=== Task prompt ===
Within the records, which lines hold the string "will"? Report each one by copying it.
Data for review below:
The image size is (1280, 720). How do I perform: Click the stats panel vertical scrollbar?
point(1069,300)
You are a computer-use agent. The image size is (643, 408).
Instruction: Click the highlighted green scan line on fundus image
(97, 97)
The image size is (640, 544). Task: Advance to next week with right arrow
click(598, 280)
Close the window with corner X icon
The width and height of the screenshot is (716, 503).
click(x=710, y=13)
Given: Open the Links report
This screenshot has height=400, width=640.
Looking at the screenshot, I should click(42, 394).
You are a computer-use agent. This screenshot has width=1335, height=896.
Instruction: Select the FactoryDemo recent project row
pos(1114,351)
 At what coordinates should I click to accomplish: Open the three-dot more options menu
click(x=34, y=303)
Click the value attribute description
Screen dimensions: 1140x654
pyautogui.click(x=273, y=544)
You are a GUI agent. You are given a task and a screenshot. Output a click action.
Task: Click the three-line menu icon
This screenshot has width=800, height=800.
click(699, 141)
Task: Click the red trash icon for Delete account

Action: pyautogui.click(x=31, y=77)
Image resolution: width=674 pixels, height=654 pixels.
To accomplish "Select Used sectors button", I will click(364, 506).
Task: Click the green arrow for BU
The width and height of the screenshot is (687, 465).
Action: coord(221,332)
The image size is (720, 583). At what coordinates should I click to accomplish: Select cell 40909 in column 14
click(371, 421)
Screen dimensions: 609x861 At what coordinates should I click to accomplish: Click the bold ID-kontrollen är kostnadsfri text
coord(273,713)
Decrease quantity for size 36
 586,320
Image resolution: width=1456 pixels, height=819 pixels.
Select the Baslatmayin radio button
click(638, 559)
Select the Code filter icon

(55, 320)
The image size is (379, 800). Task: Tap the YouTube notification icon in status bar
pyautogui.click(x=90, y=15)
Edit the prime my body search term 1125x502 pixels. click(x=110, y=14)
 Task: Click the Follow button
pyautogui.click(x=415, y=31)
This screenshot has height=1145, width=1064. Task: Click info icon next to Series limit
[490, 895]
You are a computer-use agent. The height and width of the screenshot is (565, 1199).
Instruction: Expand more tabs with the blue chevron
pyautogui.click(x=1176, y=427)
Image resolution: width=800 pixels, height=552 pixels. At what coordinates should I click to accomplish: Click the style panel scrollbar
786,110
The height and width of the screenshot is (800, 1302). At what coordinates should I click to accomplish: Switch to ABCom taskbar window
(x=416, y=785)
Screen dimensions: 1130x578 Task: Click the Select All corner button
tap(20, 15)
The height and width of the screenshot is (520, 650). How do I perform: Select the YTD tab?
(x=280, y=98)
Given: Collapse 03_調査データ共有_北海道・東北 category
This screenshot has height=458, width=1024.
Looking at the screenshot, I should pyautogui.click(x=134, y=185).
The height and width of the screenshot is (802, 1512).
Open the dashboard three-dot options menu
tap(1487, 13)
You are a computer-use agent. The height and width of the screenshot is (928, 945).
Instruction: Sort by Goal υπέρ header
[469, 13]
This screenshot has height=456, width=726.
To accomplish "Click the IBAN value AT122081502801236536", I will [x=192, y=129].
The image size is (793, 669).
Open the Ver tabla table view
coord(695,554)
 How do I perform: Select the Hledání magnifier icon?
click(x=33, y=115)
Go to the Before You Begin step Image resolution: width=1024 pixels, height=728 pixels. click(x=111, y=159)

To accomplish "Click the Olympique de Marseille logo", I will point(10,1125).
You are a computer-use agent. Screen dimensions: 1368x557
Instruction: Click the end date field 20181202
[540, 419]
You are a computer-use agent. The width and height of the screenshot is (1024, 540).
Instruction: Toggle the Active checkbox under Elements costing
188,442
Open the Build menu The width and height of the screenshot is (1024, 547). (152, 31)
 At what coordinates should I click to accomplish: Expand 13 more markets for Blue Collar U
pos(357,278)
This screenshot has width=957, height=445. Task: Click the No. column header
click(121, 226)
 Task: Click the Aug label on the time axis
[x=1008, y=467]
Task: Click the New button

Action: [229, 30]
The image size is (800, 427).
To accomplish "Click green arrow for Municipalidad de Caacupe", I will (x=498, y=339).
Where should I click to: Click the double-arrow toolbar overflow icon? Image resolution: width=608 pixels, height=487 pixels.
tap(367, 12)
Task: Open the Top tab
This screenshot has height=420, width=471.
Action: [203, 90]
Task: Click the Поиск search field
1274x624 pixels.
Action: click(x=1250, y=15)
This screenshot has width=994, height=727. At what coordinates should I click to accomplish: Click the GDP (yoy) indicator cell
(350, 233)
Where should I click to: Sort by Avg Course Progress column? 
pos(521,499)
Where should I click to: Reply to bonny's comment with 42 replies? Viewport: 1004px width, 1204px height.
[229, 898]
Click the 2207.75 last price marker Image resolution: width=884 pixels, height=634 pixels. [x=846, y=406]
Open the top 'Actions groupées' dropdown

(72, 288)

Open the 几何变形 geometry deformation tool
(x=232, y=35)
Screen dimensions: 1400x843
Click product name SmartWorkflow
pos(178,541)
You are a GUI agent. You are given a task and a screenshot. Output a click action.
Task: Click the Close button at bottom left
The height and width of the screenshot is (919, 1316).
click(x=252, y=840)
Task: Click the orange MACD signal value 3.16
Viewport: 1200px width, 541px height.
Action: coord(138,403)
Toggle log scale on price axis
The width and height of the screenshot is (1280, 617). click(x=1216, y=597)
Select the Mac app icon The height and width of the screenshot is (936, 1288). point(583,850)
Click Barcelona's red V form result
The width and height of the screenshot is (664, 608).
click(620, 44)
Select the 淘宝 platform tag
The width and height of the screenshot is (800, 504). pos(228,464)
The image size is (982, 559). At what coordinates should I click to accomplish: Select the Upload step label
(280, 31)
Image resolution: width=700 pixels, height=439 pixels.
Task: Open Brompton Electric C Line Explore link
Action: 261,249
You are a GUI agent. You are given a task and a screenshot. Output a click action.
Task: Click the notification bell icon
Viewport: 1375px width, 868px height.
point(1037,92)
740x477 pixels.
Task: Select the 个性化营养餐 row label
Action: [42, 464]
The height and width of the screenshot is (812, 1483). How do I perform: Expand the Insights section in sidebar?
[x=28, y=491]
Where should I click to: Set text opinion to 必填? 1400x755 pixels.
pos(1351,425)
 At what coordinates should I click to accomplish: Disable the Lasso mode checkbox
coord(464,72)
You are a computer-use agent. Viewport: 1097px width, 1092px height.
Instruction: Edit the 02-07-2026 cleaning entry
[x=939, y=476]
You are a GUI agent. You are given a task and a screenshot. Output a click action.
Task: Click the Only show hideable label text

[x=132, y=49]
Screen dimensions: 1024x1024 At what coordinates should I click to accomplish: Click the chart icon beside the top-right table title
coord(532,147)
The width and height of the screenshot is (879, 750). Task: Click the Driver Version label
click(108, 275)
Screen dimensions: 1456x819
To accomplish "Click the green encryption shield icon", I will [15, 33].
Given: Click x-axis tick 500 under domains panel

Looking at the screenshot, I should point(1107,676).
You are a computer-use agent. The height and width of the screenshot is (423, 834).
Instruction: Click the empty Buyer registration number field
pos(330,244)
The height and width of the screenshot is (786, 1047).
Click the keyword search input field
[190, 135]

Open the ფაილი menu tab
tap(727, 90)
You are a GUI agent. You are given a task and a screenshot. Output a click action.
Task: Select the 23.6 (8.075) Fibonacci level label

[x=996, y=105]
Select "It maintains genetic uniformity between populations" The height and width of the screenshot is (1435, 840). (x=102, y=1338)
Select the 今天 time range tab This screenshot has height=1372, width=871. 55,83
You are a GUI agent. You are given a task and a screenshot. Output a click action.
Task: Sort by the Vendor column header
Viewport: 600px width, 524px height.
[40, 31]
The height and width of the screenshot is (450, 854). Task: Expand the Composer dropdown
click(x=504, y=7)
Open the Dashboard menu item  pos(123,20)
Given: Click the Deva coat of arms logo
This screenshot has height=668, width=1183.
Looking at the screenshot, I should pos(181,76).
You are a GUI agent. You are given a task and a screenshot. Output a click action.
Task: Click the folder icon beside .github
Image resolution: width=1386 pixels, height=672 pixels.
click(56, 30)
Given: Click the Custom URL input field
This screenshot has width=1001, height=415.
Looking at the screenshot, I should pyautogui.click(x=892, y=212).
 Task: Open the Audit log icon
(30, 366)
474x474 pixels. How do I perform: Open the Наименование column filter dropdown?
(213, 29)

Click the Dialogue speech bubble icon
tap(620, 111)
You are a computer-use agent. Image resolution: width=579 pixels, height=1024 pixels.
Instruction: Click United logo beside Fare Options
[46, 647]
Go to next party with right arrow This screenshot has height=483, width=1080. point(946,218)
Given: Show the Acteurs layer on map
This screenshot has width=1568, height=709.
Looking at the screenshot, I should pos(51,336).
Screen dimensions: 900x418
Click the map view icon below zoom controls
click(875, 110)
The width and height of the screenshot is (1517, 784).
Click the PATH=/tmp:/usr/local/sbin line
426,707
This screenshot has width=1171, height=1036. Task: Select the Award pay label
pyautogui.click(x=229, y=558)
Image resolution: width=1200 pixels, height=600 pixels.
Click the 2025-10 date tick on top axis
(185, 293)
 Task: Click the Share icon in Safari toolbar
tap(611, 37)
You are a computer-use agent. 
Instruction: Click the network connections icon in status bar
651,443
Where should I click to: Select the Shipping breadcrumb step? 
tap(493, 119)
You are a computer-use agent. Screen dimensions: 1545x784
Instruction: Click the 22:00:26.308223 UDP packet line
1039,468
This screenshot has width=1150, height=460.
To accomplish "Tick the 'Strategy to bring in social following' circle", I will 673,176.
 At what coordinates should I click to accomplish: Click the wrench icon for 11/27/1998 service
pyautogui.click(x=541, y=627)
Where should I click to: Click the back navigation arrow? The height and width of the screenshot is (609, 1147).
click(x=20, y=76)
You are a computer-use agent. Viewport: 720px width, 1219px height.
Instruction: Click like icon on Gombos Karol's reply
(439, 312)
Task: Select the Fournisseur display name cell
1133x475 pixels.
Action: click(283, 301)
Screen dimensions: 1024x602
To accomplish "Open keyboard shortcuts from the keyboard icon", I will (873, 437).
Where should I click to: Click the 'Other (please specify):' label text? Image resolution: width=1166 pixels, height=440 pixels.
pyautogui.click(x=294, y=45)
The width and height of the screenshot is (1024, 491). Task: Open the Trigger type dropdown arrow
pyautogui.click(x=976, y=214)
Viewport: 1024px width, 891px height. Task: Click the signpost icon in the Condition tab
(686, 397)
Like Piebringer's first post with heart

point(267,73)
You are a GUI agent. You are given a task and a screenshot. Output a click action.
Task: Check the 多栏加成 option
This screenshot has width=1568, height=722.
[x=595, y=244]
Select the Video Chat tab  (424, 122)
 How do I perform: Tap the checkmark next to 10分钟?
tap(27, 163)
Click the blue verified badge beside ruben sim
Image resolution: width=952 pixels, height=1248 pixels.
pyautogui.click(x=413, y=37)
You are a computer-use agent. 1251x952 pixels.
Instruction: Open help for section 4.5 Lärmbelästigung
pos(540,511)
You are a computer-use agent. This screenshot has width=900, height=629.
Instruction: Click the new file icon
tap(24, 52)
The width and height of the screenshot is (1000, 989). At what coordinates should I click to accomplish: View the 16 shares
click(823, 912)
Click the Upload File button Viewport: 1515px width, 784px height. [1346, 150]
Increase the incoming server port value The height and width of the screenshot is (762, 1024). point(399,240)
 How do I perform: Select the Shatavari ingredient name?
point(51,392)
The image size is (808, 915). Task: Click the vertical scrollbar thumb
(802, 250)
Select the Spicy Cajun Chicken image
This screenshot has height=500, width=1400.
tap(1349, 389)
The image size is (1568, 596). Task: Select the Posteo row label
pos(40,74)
End of Data for review.
=== Task output ===
To accomplish "Select Used sectors button", I will click(364, 506).
To accomplish "Click the IBAN value AT122081502801236536", I will [x=192, y=129].
To accomplish "Click the Olympique de Marseille logo", I will point(10,1125).
To accomplish "Click green arrow for Municipalidad de Caacupe", I will (x=498, y=339).
To accomplish "Click the green encryption shield icon", I will [15, 33].
To accomplish "Tick the 'Strategy to bring in social following' circle", I will 673,176.
To accomplish "Open keyboard shortcuts from the keyboard icon", I will (873, 437).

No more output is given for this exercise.